The ability of O. majusculus to prey upon parasitised B. tabaci and its preference for parasitised hosts may have detrimental effects on E. formosa-based biological control of B. tabaci and, most likely, other whiteflies. Disruption of parasitoid-based biological control by inclusion of an intraguild predator has been documented by several authors (e.g. Rees and Onsager 1982; Raymond et al. 2000; Snyder and Ives 2001). In contrast, Heinz and Nelson (1996) and Colfer and Rosenheim (2001) found that the level of suppression of pest populations was increased despite the occurrence of IGP.
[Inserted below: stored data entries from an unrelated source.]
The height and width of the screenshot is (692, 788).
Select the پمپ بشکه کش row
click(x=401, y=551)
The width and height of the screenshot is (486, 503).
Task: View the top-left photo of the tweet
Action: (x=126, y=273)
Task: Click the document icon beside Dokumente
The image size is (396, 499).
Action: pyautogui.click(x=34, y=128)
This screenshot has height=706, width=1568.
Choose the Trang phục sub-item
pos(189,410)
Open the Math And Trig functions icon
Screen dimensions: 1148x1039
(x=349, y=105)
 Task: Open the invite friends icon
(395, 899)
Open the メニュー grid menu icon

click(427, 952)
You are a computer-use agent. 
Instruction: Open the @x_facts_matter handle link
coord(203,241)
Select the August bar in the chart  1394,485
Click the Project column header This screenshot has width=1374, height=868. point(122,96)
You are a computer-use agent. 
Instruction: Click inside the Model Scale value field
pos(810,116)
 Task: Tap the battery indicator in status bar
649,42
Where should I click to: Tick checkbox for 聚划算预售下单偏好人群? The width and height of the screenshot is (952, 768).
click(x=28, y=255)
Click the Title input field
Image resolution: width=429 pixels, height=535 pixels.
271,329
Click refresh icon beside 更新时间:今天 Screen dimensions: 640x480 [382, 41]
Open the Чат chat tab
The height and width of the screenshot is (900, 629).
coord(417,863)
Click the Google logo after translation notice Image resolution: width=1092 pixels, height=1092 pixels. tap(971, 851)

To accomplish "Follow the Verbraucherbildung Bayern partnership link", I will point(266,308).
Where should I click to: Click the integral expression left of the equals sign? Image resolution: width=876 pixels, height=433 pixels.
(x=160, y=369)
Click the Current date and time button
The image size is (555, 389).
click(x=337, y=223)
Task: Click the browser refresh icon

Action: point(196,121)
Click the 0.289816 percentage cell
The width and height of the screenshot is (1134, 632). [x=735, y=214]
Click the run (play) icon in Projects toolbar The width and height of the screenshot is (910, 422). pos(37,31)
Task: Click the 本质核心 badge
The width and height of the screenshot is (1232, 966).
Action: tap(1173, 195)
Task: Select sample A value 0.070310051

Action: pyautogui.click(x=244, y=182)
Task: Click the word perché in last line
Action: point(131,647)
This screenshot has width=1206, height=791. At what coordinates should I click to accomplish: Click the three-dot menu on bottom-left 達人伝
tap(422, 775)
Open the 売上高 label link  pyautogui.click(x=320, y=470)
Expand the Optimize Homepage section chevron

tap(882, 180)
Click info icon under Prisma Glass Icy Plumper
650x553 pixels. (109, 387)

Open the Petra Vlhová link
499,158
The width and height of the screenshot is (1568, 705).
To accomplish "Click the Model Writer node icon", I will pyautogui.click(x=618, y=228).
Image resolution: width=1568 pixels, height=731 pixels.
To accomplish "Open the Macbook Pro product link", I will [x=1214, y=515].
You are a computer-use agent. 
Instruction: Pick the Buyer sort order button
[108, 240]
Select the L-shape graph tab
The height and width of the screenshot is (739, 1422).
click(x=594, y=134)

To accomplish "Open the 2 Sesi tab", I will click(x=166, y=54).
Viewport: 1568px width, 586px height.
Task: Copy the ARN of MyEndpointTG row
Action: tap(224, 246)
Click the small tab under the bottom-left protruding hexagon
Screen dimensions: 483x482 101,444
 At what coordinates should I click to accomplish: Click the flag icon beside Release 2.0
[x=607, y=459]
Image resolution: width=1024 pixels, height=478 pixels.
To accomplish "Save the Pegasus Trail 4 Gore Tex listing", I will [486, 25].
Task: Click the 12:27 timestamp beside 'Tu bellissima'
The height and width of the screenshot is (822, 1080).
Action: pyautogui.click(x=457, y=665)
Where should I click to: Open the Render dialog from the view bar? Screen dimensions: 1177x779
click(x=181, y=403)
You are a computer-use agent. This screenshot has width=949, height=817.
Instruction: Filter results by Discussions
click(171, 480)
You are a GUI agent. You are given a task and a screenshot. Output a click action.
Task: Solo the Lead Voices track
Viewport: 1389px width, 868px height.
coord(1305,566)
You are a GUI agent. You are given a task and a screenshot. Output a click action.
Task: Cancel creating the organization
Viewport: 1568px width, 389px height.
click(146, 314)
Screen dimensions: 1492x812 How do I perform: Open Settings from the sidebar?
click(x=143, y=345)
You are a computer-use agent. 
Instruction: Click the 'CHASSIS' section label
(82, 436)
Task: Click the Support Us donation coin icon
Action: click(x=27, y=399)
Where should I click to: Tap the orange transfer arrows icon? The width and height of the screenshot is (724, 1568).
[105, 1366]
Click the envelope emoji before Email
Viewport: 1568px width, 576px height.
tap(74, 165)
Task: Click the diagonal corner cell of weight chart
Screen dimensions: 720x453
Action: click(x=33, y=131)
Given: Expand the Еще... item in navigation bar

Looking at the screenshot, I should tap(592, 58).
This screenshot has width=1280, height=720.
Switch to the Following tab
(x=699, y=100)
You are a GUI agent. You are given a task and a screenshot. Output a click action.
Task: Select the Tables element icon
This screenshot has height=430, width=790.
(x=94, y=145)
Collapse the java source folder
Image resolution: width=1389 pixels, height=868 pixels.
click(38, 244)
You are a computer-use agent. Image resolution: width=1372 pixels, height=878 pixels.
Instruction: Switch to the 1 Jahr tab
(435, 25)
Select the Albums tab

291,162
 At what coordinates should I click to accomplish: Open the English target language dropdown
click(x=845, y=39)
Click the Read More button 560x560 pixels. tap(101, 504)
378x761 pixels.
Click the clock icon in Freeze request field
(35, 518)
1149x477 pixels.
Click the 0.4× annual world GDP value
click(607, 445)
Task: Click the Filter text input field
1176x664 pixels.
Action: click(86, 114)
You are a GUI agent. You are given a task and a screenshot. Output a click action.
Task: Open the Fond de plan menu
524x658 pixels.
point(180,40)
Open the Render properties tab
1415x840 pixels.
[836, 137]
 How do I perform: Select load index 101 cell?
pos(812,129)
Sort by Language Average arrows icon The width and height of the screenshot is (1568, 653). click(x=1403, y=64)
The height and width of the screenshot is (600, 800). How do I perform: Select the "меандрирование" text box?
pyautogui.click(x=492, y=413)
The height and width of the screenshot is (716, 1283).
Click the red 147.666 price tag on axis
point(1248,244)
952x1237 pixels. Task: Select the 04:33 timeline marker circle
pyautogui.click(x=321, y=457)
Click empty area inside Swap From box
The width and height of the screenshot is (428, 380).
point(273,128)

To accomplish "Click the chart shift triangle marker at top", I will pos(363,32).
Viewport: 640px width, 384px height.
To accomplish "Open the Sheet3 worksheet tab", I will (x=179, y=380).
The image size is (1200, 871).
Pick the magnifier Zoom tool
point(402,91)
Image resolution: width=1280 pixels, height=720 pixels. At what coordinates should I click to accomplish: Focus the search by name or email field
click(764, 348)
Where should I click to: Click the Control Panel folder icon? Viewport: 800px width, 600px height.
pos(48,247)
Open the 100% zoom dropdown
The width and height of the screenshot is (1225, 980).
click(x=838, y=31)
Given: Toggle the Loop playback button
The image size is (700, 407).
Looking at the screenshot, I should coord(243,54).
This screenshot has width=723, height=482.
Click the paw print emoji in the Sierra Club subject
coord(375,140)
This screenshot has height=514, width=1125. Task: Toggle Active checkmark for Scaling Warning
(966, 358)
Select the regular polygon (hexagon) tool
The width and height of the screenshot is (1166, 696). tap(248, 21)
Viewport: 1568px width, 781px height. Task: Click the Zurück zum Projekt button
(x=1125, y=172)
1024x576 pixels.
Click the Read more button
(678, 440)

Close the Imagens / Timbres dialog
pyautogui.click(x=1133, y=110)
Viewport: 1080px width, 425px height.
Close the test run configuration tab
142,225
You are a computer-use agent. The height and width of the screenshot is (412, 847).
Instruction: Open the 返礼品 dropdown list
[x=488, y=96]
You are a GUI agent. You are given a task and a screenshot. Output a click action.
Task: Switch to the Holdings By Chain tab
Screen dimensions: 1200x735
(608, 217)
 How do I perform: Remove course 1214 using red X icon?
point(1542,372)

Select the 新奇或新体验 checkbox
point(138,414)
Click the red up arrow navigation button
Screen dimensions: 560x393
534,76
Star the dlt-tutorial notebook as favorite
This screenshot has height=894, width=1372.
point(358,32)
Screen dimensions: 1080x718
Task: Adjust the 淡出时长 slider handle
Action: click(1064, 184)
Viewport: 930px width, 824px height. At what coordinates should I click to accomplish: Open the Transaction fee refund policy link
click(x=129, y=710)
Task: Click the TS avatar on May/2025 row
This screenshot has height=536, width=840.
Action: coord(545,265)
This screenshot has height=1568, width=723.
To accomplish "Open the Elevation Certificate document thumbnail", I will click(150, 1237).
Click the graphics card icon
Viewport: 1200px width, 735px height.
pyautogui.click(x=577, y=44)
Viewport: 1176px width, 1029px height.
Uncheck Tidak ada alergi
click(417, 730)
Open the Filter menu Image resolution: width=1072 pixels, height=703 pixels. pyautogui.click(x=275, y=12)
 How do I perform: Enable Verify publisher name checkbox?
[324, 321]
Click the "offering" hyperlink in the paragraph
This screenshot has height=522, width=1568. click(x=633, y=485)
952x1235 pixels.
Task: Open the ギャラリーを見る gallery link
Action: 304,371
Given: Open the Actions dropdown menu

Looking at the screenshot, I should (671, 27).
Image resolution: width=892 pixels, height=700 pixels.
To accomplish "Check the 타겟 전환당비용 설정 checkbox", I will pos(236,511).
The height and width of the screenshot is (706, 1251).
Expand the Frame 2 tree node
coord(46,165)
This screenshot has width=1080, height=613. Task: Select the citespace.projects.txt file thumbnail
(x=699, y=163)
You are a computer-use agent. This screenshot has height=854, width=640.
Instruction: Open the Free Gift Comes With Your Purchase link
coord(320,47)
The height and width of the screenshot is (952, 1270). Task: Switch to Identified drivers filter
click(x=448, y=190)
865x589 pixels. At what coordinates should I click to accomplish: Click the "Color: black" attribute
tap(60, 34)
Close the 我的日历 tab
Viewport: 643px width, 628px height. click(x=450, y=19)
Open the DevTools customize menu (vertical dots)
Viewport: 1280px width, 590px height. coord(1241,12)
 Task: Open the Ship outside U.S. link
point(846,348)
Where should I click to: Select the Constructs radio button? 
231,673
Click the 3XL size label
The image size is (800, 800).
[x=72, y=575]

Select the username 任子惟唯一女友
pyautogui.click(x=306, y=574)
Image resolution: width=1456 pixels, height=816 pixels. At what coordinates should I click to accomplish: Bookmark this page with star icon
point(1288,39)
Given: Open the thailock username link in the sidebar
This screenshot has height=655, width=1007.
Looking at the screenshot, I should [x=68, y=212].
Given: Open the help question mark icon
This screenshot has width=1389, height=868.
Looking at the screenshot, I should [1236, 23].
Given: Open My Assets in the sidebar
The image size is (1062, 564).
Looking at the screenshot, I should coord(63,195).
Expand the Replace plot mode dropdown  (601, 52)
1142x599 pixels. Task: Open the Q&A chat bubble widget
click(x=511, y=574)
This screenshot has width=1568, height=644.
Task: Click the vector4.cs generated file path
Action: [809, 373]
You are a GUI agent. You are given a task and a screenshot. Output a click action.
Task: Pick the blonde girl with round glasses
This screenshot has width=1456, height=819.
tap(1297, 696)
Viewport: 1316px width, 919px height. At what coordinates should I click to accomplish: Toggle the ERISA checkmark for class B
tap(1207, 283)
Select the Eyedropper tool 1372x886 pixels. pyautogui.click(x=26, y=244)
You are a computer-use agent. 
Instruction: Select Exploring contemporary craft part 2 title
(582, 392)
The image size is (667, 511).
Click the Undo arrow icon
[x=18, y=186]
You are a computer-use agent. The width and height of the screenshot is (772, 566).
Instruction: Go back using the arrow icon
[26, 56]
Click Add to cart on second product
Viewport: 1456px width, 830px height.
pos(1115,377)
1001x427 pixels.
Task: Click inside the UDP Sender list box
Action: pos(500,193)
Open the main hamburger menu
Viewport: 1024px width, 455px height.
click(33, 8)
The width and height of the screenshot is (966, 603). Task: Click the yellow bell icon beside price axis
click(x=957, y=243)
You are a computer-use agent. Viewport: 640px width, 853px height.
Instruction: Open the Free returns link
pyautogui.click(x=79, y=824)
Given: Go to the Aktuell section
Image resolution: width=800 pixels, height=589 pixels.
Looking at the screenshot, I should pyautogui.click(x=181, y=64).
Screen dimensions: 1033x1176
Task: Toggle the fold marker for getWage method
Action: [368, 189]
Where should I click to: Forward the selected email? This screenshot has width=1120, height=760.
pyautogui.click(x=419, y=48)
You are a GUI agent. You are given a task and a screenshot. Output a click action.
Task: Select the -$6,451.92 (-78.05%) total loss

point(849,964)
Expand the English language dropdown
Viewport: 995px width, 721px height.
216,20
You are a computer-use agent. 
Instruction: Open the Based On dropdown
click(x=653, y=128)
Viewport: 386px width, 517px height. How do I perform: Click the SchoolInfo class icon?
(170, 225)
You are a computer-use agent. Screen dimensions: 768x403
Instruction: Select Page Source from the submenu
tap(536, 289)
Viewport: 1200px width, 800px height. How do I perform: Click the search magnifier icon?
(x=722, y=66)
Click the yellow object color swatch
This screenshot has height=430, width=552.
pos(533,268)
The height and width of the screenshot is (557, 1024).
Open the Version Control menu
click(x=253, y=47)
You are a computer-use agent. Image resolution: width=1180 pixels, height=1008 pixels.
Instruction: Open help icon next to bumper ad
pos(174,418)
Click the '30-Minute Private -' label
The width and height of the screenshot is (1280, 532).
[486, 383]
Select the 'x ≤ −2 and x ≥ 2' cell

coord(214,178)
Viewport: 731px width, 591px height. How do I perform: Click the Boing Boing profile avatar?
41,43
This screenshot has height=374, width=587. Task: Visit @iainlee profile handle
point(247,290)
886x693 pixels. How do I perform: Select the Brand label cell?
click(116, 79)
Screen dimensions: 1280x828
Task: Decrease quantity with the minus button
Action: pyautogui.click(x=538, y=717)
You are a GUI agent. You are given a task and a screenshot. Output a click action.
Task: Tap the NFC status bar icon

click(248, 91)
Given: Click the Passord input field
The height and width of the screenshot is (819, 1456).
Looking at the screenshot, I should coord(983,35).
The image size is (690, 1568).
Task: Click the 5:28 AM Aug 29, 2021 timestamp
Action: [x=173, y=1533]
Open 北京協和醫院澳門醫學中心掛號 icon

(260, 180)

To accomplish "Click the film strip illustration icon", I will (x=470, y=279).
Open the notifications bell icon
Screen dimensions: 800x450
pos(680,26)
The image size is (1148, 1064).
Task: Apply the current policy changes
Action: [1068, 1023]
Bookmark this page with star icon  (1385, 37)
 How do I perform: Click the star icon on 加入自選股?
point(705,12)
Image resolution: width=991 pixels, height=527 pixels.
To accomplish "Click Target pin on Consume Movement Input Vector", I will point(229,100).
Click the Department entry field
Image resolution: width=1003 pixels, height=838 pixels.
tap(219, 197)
In view of the possible detrimental effects of O. majuscules on E. formosa, the consequences of using O. majusculus against whiteflies (Arno et al. 2008) concurrently with the use of E. formosa should be evaluated based on studies of biocontrol with combinations of these two species. In situations in which O. majusculus is applied for control of other pest species, typically thrips, predation on whiteflies is likely to occur to some extent (Montserrat et al. 2000). Studies on the prey preference of O. majusculus for its target pest and parasitised and unparasitised whiteflies will be needed, as will larger-scale studies in multi-species biocontrol systems under semi-field or field conditions on the degree of IGP on E. formosa and its effect on biocontrol of whiteflies and other pests.